- [What is expected]
Copy the records word for word, starting at the line that contains "Given: Click the body scrollbar thumb" and ending at the line that contains "Action: tap(482, 261)".

────

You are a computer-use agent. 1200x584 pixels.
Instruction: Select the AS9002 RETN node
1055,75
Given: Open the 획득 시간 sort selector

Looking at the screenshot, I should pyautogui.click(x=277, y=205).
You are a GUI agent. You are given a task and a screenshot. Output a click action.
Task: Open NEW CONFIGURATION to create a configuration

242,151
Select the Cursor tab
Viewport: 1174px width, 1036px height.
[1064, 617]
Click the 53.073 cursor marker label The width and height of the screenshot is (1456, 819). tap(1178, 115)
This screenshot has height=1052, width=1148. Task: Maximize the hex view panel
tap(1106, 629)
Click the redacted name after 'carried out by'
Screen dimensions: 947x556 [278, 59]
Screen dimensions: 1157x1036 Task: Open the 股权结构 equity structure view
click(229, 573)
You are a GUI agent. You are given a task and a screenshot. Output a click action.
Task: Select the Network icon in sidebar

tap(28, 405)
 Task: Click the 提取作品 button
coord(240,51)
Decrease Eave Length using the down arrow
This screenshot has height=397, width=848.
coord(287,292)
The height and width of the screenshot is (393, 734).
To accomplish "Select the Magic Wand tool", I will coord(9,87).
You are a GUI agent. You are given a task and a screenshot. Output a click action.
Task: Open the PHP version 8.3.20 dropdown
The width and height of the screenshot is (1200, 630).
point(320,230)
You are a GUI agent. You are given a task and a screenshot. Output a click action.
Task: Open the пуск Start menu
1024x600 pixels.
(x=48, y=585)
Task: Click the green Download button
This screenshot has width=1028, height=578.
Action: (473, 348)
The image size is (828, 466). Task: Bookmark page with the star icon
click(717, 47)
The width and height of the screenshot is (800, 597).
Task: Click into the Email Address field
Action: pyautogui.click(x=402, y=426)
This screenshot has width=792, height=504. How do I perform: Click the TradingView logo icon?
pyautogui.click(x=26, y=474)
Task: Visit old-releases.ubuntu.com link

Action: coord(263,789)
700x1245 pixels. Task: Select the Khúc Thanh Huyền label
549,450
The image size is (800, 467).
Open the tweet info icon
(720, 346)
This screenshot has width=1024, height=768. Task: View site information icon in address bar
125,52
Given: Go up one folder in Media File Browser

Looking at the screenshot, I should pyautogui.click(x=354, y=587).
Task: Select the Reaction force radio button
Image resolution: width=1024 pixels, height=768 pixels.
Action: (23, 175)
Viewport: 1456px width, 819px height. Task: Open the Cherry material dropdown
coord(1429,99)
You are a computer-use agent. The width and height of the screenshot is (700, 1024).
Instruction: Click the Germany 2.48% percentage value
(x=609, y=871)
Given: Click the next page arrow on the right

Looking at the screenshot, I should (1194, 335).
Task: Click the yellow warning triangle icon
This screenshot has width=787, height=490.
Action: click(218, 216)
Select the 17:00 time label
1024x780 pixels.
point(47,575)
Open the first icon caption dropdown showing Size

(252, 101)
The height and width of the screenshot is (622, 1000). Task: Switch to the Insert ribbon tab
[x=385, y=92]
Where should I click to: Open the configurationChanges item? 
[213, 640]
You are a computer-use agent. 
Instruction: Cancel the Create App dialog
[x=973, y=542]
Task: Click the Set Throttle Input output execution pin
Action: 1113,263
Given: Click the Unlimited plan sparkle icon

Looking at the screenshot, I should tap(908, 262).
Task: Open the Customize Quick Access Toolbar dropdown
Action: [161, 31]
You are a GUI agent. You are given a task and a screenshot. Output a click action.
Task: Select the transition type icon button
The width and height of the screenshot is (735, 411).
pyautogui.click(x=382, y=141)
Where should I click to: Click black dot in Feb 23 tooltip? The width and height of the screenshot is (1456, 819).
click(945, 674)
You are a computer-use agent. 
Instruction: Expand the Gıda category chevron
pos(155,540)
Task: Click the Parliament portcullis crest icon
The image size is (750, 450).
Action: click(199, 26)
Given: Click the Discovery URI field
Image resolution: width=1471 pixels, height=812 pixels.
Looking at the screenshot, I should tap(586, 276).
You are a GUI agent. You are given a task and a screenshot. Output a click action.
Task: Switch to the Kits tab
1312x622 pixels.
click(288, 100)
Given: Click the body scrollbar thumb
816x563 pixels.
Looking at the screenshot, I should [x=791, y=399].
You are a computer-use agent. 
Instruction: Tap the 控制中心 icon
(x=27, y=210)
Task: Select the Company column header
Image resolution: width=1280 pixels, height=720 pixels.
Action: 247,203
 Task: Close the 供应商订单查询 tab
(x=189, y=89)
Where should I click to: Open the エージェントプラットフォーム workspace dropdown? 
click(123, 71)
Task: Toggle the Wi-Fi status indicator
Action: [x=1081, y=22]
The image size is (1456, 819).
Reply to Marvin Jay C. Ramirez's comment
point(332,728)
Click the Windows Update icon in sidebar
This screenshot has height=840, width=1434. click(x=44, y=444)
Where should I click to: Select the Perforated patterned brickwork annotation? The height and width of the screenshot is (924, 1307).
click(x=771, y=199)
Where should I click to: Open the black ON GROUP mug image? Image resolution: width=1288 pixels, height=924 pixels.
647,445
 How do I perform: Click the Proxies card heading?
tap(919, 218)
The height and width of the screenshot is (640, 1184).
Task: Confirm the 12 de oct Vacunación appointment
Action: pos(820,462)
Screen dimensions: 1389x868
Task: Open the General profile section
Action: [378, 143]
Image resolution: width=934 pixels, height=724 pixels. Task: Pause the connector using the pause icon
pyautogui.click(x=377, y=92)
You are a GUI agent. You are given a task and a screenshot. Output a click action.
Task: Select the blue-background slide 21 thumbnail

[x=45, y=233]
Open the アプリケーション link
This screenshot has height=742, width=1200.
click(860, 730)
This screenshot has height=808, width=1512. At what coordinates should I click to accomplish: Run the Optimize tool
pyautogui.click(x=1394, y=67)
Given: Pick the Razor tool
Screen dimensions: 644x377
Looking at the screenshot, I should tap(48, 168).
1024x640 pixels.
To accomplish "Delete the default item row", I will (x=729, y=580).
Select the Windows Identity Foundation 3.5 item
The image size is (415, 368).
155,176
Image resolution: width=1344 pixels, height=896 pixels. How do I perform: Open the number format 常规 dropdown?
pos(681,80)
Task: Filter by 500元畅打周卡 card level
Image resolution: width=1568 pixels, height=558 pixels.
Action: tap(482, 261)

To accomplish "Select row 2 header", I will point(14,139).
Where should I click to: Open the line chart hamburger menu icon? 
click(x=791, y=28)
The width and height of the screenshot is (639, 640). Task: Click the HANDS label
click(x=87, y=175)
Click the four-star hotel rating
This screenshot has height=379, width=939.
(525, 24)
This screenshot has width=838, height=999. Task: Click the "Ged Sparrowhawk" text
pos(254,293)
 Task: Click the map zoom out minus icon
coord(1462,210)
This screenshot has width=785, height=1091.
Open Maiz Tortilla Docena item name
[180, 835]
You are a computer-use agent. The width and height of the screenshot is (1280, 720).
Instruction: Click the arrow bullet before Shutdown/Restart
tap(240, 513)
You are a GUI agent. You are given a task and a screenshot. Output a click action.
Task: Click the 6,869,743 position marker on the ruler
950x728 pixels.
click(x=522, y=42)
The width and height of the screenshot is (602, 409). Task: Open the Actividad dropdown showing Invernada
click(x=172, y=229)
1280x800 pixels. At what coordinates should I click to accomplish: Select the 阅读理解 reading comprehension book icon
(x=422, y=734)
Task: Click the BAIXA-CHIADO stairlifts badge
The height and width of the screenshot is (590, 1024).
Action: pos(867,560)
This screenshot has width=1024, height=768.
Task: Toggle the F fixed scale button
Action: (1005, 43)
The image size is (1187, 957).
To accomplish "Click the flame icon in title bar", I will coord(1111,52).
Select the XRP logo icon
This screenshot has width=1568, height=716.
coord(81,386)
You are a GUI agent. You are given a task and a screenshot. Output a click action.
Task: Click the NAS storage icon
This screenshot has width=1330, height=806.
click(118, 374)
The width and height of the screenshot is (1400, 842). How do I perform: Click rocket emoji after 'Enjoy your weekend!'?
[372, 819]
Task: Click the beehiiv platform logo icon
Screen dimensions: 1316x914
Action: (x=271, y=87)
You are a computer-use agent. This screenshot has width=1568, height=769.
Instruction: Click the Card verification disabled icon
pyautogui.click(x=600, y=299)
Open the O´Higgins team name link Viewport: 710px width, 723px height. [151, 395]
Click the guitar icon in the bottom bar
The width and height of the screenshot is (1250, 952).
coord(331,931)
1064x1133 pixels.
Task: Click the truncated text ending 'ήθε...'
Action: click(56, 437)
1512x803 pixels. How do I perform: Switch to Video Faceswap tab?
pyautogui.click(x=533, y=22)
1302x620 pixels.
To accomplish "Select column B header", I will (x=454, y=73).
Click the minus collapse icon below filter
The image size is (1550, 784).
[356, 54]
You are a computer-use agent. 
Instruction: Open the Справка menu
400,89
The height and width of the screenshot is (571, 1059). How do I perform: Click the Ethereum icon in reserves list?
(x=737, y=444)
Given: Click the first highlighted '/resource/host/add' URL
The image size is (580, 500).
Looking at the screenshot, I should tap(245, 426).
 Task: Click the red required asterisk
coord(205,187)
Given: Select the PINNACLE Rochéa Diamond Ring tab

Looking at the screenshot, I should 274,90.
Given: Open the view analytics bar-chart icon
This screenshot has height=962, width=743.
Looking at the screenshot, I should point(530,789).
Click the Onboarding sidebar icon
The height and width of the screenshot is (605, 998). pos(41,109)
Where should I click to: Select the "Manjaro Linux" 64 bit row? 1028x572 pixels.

────

- [Task solution]
Given: Click the body scrollbar thumb
816x563 pixels.
Looking at the screenshot, I should [x=791, y=399].
You are a computer-use agent. 
Instruction: Tap the 控制中心 icon
(x=27, y=210)
Task: Select the Company column header
Image resolution: width=1280 pixels, height=720 pixels.
Action: 247,203
 Task: Close the 供应商订单查询 tab
(x=189, y=89)
Where should I click to: Open the エージェントプラットフォーム workspace dropdown? 
click(123, 71)
Task: Toggle the Wi-Fi status indicator
Action: [x=1081, y=22]
The image size is (1456, 819).
Reply to Marvin Jay C. Ramirez's comment
point(332,728)
Click the Windows Update icon in sidebar
This screenshot has height=840, width=1434. click(x=44, y=444)
Where should I click to: Select the Perforated patterned brickwork annotation? The height and width of the screenshot is (924, 1307).
click(x=771, y=199)
Where should I click to: Open the black ON GROUP mug image? Image resolution: width=1288 pixels, height=924 pixels.
647,445
 How do I perform: Click the Proxies card heading?
tap(919, 218)
The height and width of the screenshot is (640, 1184).
Task: Confirm the 12 de oct Vacunación appointment
Action: pos(820,462)
Screen dimensions: 1389x868
Task: Open the General profile section
Action: [378, 143]
Image resolution: width=934 pixels, height=724 pixels. Task: Pause the connector using the pause icon
pyautogui.click(x=377, y=92)
You are a GUI agent. You are given a task and a screenshot. Output a click action.
Task: Select the blue-background slide 21 thumbnail

[x=45, y=233]
Open the アプリケーション link
This screenshot has height=742, width=1200.
click(860, 730)
This screenshot has height=808, width=1512. At what coordinates should I click to accomplish: Run the Optimize tool
pyautogui.click(x=1394, y=67)
Given: Pick the Razor tool
Screen dimensions: 644x377
Looking at the screenshot, I should tap(48, 168).
1024x640 pixels.
To accomplish "Delete the default item row", I will (x=729, y=580).
Select the Windows Identity Foundation 3.5 item
The image size is (415, 368).
155,176
Image resolution: width=1344 pixels, height=896 pixels. How do I perform: Open the number format 常规 dropdown?
pos(681,80)
Task: Filter by 500元畅打周卡 card level
Image resolution: width=1568 pixels, height=558 pixels.
Action: tap(482, 261)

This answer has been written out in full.